# Divmeq

Divmeq (derived from 'DIVide and branch, if Modulo EQuals 0') is a one-instruction Turing-complete esoteric programming language created by User:TheCanon2.

Divmeq was designed with the goal of being the simplest Turing-complete language. Divmeq's unusual properties help accomplish this.

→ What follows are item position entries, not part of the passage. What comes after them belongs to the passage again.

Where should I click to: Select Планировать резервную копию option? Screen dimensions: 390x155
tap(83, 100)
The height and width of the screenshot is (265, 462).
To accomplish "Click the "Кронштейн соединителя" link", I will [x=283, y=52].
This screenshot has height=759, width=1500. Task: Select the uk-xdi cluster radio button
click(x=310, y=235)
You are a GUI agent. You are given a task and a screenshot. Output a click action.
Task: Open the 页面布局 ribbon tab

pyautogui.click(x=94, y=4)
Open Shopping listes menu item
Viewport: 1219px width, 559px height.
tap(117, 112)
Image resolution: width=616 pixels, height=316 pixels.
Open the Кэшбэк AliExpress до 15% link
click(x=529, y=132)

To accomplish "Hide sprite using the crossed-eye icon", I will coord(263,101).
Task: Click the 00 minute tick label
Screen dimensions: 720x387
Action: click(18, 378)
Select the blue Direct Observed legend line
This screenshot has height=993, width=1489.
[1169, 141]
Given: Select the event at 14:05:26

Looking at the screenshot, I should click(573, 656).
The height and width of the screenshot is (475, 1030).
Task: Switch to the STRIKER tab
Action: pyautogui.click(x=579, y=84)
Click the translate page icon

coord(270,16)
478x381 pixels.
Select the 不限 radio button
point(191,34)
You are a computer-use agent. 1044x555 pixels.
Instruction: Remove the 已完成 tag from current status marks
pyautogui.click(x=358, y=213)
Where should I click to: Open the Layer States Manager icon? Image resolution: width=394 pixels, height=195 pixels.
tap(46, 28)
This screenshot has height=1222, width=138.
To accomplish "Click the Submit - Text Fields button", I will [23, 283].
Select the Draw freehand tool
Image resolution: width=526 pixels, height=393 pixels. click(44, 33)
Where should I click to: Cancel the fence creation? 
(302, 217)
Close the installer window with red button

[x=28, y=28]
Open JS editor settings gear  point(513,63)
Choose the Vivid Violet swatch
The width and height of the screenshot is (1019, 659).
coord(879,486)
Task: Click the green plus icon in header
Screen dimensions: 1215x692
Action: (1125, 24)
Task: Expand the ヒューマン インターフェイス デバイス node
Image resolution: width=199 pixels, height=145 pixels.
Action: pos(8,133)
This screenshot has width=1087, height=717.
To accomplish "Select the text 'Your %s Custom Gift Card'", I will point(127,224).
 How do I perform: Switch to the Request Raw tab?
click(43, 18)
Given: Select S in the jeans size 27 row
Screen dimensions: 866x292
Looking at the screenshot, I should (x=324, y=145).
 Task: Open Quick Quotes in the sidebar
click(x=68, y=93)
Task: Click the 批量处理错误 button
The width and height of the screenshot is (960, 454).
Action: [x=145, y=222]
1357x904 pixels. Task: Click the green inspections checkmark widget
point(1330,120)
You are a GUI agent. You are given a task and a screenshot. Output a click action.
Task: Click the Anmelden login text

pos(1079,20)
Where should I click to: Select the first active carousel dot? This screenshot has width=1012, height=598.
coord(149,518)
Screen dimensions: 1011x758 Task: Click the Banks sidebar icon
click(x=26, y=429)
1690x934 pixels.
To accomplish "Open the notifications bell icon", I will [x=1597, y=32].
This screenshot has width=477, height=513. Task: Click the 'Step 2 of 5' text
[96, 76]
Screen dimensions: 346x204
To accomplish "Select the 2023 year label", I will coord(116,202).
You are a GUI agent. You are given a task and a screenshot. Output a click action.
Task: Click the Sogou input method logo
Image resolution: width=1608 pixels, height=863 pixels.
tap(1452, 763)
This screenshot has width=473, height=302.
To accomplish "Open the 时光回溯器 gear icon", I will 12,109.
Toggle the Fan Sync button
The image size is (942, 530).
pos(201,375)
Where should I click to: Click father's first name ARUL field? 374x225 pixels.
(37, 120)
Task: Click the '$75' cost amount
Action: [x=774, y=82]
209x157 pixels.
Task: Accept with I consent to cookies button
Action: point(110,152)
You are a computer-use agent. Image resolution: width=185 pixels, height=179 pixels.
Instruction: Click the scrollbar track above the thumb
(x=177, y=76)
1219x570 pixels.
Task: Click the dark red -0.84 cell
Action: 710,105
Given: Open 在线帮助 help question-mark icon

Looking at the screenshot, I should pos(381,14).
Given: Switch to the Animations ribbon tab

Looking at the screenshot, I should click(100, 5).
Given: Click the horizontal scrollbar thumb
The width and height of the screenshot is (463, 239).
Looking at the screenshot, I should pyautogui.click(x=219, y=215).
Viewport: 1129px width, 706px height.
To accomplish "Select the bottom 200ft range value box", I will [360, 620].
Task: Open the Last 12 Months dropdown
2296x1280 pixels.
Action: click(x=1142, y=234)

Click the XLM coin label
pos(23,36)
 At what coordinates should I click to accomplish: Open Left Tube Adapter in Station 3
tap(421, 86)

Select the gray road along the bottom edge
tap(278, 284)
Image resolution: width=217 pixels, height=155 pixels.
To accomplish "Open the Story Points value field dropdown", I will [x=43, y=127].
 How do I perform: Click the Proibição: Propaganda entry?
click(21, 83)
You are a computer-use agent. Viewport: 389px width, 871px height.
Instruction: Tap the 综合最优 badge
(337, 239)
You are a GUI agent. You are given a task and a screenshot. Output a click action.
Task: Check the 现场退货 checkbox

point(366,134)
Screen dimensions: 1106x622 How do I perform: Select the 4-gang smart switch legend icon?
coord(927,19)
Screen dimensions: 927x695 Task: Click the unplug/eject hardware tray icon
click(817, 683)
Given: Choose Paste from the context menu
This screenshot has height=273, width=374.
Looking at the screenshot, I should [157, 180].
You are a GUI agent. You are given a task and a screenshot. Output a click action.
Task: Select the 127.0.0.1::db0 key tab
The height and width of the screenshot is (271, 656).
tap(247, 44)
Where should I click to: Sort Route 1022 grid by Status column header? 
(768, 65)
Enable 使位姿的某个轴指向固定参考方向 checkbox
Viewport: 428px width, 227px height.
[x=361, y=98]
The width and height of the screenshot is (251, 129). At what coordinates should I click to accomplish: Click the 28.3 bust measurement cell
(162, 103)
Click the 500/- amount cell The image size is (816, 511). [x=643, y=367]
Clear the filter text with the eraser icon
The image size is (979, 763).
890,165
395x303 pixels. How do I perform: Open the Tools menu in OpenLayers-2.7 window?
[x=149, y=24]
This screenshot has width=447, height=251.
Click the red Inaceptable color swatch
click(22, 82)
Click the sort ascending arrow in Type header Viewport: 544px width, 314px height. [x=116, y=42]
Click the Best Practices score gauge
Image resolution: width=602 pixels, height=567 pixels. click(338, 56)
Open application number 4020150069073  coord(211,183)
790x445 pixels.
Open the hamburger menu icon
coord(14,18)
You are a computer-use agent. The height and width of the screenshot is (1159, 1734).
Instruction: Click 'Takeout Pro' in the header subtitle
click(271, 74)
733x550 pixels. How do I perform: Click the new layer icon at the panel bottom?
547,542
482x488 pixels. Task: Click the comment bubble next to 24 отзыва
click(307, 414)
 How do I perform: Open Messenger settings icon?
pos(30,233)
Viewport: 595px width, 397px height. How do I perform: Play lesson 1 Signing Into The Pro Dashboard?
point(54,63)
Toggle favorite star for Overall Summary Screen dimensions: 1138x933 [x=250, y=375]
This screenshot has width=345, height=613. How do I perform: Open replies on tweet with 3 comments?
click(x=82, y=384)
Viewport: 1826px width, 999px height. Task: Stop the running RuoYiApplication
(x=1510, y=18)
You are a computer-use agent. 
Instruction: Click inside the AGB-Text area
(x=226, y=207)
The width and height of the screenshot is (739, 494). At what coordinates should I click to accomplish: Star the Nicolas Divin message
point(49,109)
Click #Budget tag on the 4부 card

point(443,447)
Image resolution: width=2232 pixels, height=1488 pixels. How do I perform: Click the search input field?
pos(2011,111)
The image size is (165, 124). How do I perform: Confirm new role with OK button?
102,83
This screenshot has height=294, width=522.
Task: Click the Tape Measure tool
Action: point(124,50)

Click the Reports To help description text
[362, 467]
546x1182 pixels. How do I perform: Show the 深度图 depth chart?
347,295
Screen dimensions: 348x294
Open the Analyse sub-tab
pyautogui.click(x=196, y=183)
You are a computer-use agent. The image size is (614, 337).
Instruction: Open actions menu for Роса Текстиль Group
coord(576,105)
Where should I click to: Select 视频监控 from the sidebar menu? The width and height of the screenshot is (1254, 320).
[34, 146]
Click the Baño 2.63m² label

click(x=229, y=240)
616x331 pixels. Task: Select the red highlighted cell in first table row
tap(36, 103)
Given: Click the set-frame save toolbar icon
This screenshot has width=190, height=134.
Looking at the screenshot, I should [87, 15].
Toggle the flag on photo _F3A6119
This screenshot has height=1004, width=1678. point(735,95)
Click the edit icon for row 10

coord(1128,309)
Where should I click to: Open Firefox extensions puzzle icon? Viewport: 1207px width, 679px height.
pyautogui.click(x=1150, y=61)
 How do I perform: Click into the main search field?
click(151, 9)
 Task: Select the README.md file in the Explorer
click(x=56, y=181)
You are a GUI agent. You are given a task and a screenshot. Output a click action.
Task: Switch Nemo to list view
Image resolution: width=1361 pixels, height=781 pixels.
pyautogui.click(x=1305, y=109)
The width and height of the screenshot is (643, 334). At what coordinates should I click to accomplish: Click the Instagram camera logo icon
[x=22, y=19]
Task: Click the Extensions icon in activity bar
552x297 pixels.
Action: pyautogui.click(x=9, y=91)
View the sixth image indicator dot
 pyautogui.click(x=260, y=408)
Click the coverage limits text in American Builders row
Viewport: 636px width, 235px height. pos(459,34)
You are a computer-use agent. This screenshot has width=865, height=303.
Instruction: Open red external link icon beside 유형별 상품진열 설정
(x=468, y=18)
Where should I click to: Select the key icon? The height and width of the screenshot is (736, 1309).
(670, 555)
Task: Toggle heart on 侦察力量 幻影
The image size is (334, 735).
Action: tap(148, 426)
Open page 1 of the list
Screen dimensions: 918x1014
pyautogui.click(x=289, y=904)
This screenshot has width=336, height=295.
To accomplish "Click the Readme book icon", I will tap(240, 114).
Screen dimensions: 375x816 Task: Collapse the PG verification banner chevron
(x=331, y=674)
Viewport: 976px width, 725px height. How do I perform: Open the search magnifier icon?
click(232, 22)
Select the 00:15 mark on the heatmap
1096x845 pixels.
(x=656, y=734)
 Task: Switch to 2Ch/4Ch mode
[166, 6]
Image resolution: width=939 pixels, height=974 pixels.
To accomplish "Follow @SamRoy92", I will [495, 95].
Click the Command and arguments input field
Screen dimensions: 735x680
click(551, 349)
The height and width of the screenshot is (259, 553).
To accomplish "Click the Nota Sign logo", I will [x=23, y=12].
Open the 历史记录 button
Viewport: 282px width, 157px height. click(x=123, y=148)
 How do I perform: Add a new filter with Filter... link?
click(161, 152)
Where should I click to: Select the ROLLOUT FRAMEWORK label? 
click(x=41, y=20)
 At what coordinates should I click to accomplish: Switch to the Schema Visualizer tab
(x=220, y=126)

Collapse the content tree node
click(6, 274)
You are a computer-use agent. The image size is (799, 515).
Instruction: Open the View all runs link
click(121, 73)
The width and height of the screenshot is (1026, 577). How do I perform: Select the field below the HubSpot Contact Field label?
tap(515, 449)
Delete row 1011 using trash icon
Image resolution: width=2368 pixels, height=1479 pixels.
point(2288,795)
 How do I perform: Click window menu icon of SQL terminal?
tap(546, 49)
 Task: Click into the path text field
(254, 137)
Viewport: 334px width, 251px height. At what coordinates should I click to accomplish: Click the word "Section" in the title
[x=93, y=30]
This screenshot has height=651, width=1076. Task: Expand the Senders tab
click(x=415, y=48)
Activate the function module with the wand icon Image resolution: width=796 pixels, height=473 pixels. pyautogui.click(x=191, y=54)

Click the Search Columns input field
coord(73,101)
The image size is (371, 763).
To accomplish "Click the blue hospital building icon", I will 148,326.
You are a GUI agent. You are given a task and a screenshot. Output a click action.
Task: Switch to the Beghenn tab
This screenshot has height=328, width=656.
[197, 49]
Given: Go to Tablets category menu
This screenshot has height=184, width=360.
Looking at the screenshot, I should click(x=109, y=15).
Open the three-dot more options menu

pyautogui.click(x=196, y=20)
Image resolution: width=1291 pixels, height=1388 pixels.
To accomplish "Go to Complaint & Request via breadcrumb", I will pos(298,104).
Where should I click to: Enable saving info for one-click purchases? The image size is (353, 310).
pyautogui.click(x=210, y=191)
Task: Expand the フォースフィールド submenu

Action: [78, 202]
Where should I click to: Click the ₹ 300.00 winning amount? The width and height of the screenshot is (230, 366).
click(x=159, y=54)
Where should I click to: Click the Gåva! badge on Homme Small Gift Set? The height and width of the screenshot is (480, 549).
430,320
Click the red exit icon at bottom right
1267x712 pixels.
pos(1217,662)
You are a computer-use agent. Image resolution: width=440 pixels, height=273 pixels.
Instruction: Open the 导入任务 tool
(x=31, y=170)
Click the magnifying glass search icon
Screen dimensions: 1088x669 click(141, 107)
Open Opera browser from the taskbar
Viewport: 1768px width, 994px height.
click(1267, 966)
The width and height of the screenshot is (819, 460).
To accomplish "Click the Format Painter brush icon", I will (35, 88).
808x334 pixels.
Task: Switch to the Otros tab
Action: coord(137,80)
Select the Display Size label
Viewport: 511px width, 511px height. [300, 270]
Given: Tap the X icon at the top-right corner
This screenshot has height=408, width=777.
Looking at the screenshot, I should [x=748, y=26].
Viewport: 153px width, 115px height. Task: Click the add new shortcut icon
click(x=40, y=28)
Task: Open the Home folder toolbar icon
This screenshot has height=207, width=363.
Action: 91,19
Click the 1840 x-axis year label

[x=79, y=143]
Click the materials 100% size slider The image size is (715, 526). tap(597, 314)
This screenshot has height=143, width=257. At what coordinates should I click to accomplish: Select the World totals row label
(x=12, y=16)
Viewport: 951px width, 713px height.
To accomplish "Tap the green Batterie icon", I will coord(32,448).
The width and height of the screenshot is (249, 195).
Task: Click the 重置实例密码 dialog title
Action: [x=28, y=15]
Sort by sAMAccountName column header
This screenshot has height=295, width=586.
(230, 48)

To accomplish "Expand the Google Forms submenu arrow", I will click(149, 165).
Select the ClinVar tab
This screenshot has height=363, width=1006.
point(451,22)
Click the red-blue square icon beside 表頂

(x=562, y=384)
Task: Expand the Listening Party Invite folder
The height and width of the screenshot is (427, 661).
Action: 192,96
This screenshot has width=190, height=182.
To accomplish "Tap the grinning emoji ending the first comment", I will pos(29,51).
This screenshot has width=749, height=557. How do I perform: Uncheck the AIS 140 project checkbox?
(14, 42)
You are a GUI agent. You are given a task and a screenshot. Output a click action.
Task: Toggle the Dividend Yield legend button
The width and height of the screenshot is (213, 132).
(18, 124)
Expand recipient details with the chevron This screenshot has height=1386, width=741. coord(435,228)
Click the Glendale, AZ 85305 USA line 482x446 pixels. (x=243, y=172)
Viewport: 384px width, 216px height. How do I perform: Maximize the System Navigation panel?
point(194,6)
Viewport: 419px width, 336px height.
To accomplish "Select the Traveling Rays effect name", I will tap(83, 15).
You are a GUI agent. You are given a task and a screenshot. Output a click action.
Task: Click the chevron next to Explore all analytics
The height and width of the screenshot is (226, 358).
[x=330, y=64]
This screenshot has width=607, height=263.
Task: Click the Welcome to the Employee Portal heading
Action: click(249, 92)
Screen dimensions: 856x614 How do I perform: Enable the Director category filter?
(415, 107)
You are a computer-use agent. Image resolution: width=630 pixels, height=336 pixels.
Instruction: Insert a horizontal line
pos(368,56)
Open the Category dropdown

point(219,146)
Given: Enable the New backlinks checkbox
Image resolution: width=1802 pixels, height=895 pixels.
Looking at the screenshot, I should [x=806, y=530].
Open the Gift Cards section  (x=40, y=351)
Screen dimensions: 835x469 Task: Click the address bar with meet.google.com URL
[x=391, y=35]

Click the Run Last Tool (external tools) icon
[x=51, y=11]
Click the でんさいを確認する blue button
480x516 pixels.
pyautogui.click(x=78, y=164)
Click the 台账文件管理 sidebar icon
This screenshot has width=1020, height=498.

• One instruction, with only two operands
• A single accumulator
• No self-modifying code
• No output

Thus, Divmeq should be able to be easily implemented in any reasonable language.

## Commands

Divmeq has a single unbounded accumulator, `x`. The Divmeq command accepts two operands, `A` and `B`.

If x is divisible by A, divide x by A and jump to line B. Else, move 1 line forward.

Line numbers start at 0 and increment by 1 for each line in the program. The program halts if the line number is greater than the length of the program.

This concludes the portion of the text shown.